> [Task goal]:
Duplicate the listing below line for line, with no changes.

> [Stored rows]:
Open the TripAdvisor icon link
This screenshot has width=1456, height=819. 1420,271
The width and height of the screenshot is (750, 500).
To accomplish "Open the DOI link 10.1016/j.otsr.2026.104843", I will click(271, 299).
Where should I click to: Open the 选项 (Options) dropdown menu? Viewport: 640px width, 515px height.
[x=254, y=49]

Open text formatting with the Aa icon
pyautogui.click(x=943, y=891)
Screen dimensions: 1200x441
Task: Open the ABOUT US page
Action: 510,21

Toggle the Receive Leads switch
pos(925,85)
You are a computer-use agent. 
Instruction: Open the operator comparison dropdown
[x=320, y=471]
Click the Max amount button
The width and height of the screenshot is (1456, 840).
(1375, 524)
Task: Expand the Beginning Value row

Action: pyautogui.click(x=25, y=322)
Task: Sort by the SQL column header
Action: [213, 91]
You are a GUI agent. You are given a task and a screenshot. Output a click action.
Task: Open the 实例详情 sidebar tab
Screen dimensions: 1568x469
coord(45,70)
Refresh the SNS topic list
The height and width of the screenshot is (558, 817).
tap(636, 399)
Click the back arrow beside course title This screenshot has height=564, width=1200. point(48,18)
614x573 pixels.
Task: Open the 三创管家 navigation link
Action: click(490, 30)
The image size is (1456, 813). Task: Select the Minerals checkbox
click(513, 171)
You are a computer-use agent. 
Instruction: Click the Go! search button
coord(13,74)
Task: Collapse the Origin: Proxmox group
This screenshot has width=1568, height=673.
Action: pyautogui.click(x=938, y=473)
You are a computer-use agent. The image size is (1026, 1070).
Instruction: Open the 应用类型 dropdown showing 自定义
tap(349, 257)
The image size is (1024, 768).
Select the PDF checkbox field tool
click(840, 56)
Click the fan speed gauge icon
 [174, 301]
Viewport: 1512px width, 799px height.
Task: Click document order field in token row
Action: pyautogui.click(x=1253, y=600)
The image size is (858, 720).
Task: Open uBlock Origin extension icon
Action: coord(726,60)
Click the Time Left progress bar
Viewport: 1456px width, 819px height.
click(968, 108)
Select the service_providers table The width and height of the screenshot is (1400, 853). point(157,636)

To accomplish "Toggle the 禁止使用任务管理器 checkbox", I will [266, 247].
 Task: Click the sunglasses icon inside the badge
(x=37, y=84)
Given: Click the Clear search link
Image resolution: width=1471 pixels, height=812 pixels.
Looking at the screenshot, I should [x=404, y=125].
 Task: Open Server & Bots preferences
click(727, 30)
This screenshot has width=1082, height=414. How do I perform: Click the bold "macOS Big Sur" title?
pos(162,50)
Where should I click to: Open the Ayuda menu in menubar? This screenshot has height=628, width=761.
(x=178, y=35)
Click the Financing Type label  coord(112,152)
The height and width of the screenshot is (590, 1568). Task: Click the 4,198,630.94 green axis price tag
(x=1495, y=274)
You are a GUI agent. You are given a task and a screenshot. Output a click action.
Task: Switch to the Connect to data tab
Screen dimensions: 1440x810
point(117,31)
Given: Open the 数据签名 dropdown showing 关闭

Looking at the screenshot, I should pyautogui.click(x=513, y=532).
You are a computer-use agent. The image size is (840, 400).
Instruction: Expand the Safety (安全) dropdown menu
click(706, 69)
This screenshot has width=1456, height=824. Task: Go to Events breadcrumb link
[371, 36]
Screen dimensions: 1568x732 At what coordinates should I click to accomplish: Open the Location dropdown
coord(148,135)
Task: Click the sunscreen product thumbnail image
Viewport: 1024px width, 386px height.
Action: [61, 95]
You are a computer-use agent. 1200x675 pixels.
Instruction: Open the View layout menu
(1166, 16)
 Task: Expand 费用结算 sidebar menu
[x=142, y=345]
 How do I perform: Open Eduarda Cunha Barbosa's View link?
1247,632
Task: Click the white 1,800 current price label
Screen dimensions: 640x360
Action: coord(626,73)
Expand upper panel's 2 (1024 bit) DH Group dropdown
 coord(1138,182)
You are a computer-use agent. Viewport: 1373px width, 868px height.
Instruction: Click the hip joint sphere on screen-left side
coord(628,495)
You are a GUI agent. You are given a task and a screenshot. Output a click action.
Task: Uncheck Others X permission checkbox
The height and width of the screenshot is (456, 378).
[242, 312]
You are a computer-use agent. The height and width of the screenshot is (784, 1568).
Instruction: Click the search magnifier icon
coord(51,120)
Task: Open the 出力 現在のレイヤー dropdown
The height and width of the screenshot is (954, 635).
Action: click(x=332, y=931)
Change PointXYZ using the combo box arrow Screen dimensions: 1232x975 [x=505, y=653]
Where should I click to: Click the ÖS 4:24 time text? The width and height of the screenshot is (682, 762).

> [Final result]:
Open the TripAdvisor icon link
This screenshot has width=1456, height=819. 1420,271
The width and height of the screenshot is (750, 500).
To accomplish "Open the DOI link 10.1016/j.otsr.2026.104843", I will click(271, 299).
Where should I click to: Open the 选项 (Options) dropdown menu? Viewport: 640px width, 515px height.
[x=254, y=49]

Open text formatting with the Aa icon
pyautogui.click(x=943, y=891)
Screen dimensions: 1200x441
Task: Open the ABOUT US page
Action: 510,21

Toggle the Receive Leads switch
pos(925,85)
You are a computer-use agent. 
Instruction: Open the operator comparison dropdown
[x=320, y=471]
Click the Max amount button
The width and height of the screenshot is (1456, 840).
(1375, 524)
Task: Expand the Beginning Value row

Action: pyautogui.click(x=25, y=322)
Task: Sort by the SQL column header
Action: [213, 91]
You are a GUI agent. You are given a task and a screenshot. Output a click action.
Task: Open the 实例详情 sidebar tab
Screen dimensions: 1568x469
coord(45,70)
Refresh the SNS topic list
The height and width of the screenshot is (558, 817).
tap(636, 399)
Click the back arrow beside course title This screenshot has height=564, width=1200. point(48,18)
614x573 pixels.
Task: Open the 三创管家 navigation link
Action: click(490, 30)
The image size is (1456, 813). Task: Select the Minerals checkbox
click(513, 171)
You are a computer-use agent. 
Instruction: Click the Go! search button
coord(13,74)
Task: Collapse the Origin: Proxmox group
This screenshot has width=1568, height=673.
Action: pyautogui.click(x=938, y=473)
You are a computer-use agent. The image size is (1026, 1070).
Instruction: Open the 应用类型 dropdown showing 自定义
tap(349, 257)
The image size is (1024, 768).
Select the PDF checkbox field tool
click(840, 56)
Click the fan speed gauge icon
 [174, 301]
Viewport: 1512px width, 799px height.
Task: Click document order field in token row
Action: pyautogui.click(x=1253, y=600)
The image size is (858, 720).
Task: Open uBlock Origin extension icon
Action: coord(726,60)
Click the Time Left progress bar
Viewport: 1456px width, 819px height.
click(968, 108)
Select the service_providers table The width and height of the screenshot is (1400, 853). point(157,636)

To accomplish "Toggle the 禁止使用任务管理器 checkbox", I will [266, 247].
 Task: Click the sunglasses icon inside the badge
(x=37, y=84)
Given: Click the Clear search link
Image resolution: width=1471 pixels, height=812 pixels.
Looking at the screenshot, I should [x=404, y=125].
 Task: Open Server & Bots preferences
click(727, 30)
This screenshot has width=1082, height=414. How do I perform: Click the bold "macOS Big Sur" title?
pos(162,50)
Where should I click to: Open the Ayuda menu in menubar? This screenshot has height=628, width=761.
(x=178, y=35)
Click the Financing Type label  coord(112,152)
The height and width of the screenshot is (590, 1568). Task: Click the 4,198,630.94 green axis price tag
(x=1495, y=274)
You are a GUI agent. You are given a task and a screenshot. Output a click action.
Task: Switch to the Connect to data tab
Screen dimensions: 1440x810
point(117,31)
Given: Open the 数据签名 dropdown showing 关闭

Looking at the screenshot, I should pyautogui.click(x=513, y=532).
You are a computer-use agent. The image size is (840, 400).
Instruction: Expand the Safety (安全) dropdown menu
click(706, 69)
This screenshot has width=1456, height=824. Task: Go to Events breadcrumb link
[371, 36]
Screen dimensions: 1568x732 At what coordinates should I click to accomplish: Open the Location dropdown
coord(148,135)
Task: Click the sunscreen product thumbnail image
Viewport: 1024px width, 386px height.
Action: [61, 95]
You are a computer-use agent. 1200x675 pixels.
Instruction: Open the View layout menu
(1166, 16)
 Task: Expand 费用结算 sidebar menu
[x=142, y=345]
 How do I perform: Open Eduarda Cunha Barbosa's View link?
1247,632
Task: Click the white 1,800 current price label
Screen dimensions: 640x360
Action: coord(626,73)
Expand upper panel's 2 (1024 bit) DH Group dropdown
 coord(1138,182)
You are a computer-use agent. Viewport: 1373px width, 868px height.
Instruction: Click the hip joint sphere on screen-left side
coord(628,495)
You are a GUI agent. You are given a task and a screenshot. Output a click action.
Task: Uncheck Others X permission checkbox
The height and width of the screenshot is (456, 378).
[242, 312]
You are a computer-use agent. The height and width of the screenshot is (784, 1568).
Instruction: Click the search magnifier icon
coord(51,120)
Task: Open the 出力 現在のレイヤー dropdown
The height and width of the screenshot is (954, 635).
Action: click(x=332, y=931)
Change PointXYZ using the combo box arrow Screen dimensions: 1232x975 [x=505, y=653]
Where should I click to: Click the ÖS 4:24 time text? The width and height of the screenshot is (682, 762).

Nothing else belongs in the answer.